**Task statement**
Write out each line of the entries exactly, starting at the first and finishing with the line that contains "is (503, 467).".

Segment Start: Data for processing

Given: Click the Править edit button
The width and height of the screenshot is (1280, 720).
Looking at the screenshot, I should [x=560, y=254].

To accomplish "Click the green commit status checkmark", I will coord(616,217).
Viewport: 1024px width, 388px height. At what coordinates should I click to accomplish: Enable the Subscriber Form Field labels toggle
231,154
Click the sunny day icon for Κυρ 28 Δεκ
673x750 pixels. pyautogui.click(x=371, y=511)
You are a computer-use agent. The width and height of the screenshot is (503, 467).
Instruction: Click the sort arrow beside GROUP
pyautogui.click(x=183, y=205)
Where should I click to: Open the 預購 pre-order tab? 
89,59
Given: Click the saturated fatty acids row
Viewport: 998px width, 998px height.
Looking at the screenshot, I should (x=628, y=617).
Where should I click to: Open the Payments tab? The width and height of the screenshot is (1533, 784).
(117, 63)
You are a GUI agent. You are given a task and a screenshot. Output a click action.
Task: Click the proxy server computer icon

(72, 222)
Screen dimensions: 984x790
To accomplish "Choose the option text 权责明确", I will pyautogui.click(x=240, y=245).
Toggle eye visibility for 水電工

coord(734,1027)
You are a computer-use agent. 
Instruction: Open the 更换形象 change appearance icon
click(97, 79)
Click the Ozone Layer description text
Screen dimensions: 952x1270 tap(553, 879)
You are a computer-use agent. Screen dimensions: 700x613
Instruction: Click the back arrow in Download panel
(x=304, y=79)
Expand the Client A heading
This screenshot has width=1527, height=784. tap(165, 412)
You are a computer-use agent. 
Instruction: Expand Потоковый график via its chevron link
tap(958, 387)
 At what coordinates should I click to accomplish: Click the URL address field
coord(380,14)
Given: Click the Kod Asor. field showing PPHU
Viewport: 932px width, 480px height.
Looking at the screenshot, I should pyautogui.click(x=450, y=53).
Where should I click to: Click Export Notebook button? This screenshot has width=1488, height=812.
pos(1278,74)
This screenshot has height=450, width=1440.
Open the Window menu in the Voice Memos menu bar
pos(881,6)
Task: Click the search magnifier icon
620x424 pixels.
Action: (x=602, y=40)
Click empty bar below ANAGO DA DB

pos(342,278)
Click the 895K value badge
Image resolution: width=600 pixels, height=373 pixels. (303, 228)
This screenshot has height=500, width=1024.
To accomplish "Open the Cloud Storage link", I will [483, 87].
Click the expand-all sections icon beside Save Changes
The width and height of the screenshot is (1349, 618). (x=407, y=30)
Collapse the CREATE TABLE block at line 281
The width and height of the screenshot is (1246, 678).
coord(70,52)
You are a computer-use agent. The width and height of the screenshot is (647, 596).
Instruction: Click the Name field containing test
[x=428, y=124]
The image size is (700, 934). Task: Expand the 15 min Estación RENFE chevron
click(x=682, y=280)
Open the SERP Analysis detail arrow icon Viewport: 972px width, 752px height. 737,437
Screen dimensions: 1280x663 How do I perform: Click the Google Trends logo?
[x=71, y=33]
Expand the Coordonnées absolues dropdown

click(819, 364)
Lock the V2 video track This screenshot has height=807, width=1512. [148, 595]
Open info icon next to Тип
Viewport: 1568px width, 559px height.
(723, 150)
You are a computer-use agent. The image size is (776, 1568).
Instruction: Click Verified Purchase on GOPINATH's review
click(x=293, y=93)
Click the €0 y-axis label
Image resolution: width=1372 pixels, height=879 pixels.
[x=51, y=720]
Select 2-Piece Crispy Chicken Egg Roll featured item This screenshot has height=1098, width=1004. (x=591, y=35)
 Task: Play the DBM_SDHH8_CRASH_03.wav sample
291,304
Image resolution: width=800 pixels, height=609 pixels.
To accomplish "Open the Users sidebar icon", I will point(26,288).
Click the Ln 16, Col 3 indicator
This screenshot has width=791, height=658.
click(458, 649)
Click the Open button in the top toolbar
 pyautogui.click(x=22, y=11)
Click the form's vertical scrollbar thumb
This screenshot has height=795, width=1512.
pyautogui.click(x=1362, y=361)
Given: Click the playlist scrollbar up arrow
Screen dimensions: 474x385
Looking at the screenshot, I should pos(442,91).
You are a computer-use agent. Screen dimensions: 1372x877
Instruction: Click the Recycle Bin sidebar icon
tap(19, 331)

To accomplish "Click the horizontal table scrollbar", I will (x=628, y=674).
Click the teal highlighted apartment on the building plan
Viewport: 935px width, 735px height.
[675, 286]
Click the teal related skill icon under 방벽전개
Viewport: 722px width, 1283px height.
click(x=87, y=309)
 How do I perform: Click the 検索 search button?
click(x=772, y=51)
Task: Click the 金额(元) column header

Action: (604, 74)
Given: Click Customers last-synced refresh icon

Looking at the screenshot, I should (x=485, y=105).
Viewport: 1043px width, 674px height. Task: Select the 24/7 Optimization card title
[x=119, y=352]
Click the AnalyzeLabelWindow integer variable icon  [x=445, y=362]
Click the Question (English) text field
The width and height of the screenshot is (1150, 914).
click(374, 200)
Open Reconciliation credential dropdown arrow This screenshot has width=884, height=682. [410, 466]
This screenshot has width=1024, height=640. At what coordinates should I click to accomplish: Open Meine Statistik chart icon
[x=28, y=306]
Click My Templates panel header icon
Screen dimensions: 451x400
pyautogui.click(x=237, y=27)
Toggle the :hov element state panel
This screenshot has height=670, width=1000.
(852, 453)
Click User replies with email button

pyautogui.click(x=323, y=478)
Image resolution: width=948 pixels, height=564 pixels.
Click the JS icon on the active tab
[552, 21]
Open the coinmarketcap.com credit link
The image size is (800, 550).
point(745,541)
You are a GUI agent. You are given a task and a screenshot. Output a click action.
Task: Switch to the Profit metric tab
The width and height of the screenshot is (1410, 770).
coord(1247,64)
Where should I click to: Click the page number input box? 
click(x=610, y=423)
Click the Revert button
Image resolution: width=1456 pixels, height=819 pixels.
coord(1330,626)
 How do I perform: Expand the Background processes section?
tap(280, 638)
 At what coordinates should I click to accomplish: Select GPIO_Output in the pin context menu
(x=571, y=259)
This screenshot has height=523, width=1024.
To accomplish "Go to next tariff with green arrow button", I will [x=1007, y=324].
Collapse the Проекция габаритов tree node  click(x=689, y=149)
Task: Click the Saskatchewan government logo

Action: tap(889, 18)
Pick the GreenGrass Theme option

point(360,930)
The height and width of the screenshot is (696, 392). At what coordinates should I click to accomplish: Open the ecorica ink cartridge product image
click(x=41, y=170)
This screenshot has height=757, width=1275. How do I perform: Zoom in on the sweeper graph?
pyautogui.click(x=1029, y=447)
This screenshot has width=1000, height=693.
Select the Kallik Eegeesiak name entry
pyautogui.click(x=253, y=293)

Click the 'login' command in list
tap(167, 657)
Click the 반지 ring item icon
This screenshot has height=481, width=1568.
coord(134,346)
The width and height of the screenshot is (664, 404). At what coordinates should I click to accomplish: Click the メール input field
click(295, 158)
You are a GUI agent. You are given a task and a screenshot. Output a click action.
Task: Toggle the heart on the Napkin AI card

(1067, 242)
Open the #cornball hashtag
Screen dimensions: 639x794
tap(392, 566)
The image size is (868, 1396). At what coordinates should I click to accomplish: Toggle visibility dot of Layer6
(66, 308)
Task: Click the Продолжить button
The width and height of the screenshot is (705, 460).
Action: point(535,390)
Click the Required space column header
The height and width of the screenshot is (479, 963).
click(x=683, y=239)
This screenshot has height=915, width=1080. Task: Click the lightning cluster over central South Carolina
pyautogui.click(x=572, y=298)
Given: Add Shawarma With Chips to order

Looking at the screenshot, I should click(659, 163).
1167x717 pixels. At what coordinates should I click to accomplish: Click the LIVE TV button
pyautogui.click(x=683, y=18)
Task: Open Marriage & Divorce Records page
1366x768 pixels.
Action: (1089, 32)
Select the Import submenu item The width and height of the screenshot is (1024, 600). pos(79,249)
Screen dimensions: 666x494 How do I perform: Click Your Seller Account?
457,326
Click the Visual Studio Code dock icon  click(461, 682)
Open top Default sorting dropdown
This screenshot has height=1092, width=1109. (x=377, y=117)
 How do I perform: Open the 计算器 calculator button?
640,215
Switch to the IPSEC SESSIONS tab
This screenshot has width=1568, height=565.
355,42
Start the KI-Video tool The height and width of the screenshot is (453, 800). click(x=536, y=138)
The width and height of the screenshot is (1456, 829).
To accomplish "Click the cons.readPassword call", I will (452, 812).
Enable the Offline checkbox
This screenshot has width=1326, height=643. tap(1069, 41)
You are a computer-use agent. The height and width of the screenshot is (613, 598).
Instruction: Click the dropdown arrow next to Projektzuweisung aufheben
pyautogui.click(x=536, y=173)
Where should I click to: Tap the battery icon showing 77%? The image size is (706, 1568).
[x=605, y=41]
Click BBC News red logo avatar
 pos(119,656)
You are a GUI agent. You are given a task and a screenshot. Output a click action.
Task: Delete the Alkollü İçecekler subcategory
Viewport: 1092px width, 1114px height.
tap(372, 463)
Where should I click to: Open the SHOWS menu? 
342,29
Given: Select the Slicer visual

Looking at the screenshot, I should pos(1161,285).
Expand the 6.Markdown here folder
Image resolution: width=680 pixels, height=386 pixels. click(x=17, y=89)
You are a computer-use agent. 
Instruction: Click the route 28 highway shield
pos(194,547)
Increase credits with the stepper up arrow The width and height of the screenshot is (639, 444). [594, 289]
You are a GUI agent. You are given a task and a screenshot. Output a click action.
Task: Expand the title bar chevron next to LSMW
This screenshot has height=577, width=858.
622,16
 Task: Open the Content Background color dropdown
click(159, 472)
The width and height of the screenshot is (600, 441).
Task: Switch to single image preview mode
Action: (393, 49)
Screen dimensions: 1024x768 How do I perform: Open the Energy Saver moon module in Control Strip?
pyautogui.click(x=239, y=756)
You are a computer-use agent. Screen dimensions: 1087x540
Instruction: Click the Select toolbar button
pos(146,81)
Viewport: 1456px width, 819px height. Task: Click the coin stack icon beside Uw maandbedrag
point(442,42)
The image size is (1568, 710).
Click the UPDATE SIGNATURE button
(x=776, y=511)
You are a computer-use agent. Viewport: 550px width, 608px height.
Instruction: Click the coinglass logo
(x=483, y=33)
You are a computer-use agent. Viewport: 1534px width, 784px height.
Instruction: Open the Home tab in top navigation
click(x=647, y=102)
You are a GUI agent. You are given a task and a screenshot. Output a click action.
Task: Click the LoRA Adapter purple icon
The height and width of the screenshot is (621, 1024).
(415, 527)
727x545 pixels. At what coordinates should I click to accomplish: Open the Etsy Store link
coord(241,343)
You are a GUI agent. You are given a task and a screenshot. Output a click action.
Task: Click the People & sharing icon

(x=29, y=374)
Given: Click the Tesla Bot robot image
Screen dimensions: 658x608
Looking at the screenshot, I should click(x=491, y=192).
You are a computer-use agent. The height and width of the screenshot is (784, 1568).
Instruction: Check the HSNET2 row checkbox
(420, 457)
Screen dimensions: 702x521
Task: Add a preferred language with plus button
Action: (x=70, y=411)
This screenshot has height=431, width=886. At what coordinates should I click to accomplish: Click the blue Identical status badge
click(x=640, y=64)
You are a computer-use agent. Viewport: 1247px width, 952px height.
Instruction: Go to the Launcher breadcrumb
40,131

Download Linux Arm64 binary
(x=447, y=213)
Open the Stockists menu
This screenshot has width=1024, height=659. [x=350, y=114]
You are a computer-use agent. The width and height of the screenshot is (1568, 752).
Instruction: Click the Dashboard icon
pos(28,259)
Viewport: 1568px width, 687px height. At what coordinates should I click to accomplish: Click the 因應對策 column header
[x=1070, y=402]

Segment End: Data for processing

**Expected output**
Given: Click the Править edit button
The width and height of the screenshot is (1280, 720).
Looking at the screenshot, I should [x=560, y=254].

To accomplish "Click the green commit status checkmark", I will coord(616,217).
Viewport: 1024px width, 388px height. At what coordinates should I click to accomplish: Enable the Subscriber Form Field labels toggle
231,154
Click the sunny day icon for Κυρ 28 Δεκ
673x750 pixels. pyautogui.click(x=371, y=511)
You are a computer-use agent. The width and height of the screenshot is (503, 467).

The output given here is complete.